How to Make Dances in an Epidemic

How to Make Dances in an Epidemic
Author :
Publisher :
Total Pages : 702
Release :
ISBN-10 : UCR:31210010608311
ISBN-13 :
Rating : 4/5 (11 Downloads)

Book Synopsis How to Make Dances in an Epidemic by : David Homer Gere

Download or read book How to Make Dances in an Epidemic written by David Homer Gere and published by . This book was released on 1998 with total page 702 pages. Available in PDF, EPUB and Kindle. Book excerpt:

How to Make Music in an Epidemic

How to Make Music in an Epidemic
Author :
Publisher : Taylor & Francis
Total Pages : 216
Release :
ISBN-10 : 9781040043554
ISBN-13 : 1040043550
Rating : 4/5 (54 Downloads)

Book Synopsis How to Make Music in an Epidemic by : Matthew Jones

Download or read book How to Make Music in an Epidemic written by Matthew Jones and published by Taylor & Francis. This book was released on 2024-06-07 with total page 216 pages. Available in PDF, EPUB and Kindle. Book excerpt: This volume examines responses to the epidemic of HIV/AIDS in Anglophone popular musicians and music video during the AIDS crisis (1981–1996). Through close reading of song lyrics, musical texts, and music videos, this book demonstrates how music played an integral part in the artistic-activist response to the AIDS epidemic, demonstrating music as a way to raise money for HIV/AIDS services, to articulate affective responses to the epidemic, to disseminate public health messages, to talk back to power, and to bear witness to the losses of AIDS. Drawing methodologies from musicology, queer theory, critical race studies, public health, and critical theory, the book will be of interest to a wide readership, including artists, activists, musicians, historians, and other scholars across the humanities as well as to people who lived through the AIDS crisis.

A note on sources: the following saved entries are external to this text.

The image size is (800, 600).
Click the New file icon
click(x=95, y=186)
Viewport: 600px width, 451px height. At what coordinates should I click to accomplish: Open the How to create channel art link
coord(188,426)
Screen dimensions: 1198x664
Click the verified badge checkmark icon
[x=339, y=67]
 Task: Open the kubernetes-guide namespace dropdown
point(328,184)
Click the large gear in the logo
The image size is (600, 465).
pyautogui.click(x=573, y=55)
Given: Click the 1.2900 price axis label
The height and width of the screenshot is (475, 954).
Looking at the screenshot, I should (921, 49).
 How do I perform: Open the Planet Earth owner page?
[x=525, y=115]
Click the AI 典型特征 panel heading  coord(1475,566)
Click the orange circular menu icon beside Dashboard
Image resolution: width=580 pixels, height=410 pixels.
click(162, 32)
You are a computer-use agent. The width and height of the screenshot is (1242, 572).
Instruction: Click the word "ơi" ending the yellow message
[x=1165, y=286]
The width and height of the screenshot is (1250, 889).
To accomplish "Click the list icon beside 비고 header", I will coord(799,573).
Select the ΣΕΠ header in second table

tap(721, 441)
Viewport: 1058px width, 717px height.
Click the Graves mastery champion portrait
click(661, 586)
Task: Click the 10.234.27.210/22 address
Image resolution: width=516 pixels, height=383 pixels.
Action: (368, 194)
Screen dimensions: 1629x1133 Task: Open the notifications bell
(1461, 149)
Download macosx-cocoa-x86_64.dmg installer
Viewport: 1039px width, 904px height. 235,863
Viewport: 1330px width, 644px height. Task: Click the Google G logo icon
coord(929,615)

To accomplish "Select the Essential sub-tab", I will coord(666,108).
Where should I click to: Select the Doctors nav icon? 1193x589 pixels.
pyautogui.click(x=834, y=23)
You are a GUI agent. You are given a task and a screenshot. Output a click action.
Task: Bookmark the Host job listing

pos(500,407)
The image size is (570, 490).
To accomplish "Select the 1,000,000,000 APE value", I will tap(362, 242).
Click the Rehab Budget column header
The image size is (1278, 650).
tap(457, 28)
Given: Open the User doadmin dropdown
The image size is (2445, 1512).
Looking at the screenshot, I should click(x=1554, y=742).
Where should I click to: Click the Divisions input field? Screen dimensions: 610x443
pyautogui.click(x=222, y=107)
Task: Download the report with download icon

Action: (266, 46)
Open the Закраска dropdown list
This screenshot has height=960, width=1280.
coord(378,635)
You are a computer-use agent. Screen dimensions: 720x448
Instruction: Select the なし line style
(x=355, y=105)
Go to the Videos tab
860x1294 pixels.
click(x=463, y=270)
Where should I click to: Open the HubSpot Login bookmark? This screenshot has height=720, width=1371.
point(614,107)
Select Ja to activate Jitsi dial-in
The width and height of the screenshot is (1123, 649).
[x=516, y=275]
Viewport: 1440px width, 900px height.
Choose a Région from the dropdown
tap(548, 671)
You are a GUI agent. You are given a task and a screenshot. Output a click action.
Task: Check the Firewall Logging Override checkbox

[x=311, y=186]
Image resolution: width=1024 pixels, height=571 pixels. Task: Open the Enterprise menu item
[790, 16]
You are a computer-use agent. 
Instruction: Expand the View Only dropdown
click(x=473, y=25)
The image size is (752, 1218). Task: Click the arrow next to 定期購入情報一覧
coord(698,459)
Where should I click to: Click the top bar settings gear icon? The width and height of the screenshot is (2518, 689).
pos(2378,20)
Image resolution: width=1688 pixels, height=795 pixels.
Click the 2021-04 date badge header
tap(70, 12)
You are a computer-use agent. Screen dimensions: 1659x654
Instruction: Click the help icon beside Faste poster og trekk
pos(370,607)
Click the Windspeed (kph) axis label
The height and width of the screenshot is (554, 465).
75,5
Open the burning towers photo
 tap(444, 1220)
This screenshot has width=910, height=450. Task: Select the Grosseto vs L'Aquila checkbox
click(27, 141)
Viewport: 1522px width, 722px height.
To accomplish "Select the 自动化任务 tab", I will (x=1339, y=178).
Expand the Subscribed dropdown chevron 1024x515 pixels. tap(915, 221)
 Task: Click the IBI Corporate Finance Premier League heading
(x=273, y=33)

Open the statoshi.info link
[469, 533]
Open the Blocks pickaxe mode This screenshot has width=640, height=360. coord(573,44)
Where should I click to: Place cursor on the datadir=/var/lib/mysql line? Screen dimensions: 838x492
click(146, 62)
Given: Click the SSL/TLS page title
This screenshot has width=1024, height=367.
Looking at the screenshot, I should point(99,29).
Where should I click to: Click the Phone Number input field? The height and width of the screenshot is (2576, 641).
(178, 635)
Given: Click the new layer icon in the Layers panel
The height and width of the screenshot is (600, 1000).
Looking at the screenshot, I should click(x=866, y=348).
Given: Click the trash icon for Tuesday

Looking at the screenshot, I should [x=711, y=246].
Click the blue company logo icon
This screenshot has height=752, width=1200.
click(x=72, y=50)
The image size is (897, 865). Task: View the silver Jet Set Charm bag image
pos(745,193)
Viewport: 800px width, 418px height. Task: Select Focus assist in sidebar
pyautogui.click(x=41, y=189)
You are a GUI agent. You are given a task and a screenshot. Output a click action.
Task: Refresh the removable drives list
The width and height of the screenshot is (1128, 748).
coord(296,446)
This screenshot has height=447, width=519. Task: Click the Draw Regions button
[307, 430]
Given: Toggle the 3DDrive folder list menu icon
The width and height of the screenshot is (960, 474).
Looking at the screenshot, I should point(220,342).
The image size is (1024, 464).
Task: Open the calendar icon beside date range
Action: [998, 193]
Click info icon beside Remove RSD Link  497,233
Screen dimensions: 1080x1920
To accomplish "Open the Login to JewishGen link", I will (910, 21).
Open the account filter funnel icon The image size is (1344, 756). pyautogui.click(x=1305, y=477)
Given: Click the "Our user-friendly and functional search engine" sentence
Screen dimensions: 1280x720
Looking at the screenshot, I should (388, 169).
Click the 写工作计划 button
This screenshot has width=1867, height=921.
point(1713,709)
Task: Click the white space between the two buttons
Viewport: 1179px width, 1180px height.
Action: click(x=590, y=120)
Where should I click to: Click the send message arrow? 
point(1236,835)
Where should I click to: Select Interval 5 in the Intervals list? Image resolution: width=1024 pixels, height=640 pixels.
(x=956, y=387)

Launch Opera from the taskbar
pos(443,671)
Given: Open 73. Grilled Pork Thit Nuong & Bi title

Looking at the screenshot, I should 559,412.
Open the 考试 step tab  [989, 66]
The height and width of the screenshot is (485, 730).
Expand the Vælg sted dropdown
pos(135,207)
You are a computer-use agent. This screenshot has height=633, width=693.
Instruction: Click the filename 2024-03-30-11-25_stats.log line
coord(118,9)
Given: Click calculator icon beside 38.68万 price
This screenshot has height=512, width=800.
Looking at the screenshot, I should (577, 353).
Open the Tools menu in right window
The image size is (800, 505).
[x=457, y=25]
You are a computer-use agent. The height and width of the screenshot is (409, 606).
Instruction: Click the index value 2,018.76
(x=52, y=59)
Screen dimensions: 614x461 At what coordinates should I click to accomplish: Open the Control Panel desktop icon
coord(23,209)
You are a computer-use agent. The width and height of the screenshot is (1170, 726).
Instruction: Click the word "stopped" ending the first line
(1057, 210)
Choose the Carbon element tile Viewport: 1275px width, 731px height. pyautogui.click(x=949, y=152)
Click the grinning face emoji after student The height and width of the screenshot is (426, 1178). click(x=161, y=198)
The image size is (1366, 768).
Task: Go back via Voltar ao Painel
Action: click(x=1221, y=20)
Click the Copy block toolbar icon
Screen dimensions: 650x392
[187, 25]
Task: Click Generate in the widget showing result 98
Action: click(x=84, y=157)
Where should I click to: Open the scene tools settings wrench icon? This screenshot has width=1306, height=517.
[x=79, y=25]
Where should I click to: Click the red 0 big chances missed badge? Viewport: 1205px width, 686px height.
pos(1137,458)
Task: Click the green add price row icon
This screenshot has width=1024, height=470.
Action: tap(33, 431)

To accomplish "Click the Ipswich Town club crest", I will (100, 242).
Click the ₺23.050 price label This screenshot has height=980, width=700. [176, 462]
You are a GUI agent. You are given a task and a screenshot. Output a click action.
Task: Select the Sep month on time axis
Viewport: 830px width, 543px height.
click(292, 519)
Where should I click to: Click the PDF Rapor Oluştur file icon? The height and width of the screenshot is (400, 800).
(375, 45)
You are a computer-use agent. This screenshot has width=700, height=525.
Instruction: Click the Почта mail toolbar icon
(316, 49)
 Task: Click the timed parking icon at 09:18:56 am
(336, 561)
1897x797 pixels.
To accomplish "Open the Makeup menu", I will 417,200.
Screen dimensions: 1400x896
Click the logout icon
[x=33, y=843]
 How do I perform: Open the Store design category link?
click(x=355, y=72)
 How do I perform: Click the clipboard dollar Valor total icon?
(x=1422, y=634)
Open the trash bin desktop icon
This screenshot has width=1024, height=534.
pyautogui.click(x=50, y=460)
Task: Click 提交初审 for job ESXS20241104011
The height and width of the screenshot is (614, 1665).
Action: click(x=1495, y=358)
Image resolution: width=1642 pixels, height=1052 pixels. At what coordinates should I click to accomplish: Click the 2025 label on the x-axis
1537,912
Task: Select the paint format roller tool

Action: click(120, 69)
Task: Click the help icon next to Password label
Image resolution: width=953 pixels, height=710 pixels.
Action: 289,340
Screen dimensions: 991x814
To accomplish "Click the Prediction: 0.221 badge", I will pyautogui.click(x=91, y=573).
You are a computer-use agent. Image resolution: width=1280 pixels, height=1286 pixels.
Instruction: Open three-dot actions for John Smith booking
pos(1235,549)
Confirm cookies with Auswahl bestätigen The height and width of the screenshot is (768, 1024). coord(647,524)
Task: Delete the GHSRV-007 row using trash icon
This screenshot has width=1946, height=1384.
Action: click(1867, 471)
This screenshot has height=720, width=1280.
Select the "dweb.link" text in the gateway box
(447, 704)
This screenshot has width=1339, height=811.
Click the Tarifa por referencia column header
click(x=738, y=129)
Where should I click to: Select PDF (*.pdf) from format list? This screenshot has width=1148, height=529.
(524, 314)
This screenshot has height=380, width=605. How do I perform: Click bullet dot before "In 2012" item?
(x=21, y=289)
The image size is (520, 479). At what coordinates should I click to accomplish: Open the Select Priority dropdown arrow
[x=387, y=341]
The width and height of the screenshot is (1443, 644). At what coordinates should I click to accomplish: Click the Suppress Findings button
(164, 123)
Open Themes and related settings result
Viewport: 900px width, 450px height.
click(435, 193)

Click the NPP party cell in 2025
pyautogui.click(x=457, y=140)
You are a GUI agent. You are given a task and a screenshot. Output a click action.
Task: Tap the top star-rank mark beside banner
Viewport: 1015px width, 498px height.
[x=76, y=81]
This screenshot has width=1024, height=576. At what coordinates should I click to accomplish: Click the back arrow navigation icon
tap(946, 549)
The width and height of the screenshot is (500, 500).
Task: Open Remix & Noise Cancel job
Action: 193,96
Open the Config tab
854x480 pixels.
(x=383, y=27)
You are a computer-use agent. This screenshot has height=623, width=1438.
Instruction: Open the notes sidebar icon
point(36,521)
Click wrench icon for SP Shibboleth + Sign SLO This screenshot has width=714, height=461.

How To Do Things with Dance

How To Do Things with Dance
Author :
Publisher : Wesleyan University Press
Total Pages : 341
Release :
ISBN-10 : 9780819571076
ISBN-13 : 0819571075
Rating : 4/5 (76 Downloads)

Book Synopsis How To Do Things with Dance by : Rebekah J. Kowal

Download or read book How To Do Things with Dance written by Rebekah J. Kowal and published by Wesleyan University Press. This book was released on 2010-10-01 with total page 341 pages. Available in PDF, EPUB and Kindle. Book excerpt: Winner of the CORD Outstanding Publication Award (2012) In postwar America, any assertion of difference from the mainstream anticommunist culture carried professional and personal risks. For this reason, modern dance artists left much of what they thought unsaid. Instead they expressed themselves in movement. How To Do Things with Dance positions modern dance as a vital critical discourse, and suggests that dances of the late 1940s and the 1950s can be seen as compelling agents of social change. Concentrating on choreographers whose artistic work conceived dance in terms of action, Rebekah J. Kowal shows how specific choreographic projects demonstrated increasing awareness of the stage as a penetrable space, one on which socially suspect or marginalized modes of being could be performed with relative impunity and exerted in the real world. Artists covered include Martha Graham, José Limón, Anna Sokolow, Katherine Dunham, Pearl Primus, Merce Cunningham, Paul Taylor, Donald McKayle, Talley Beatty, and Anna Halprin. Ebook Edition Note: All images have been redacted.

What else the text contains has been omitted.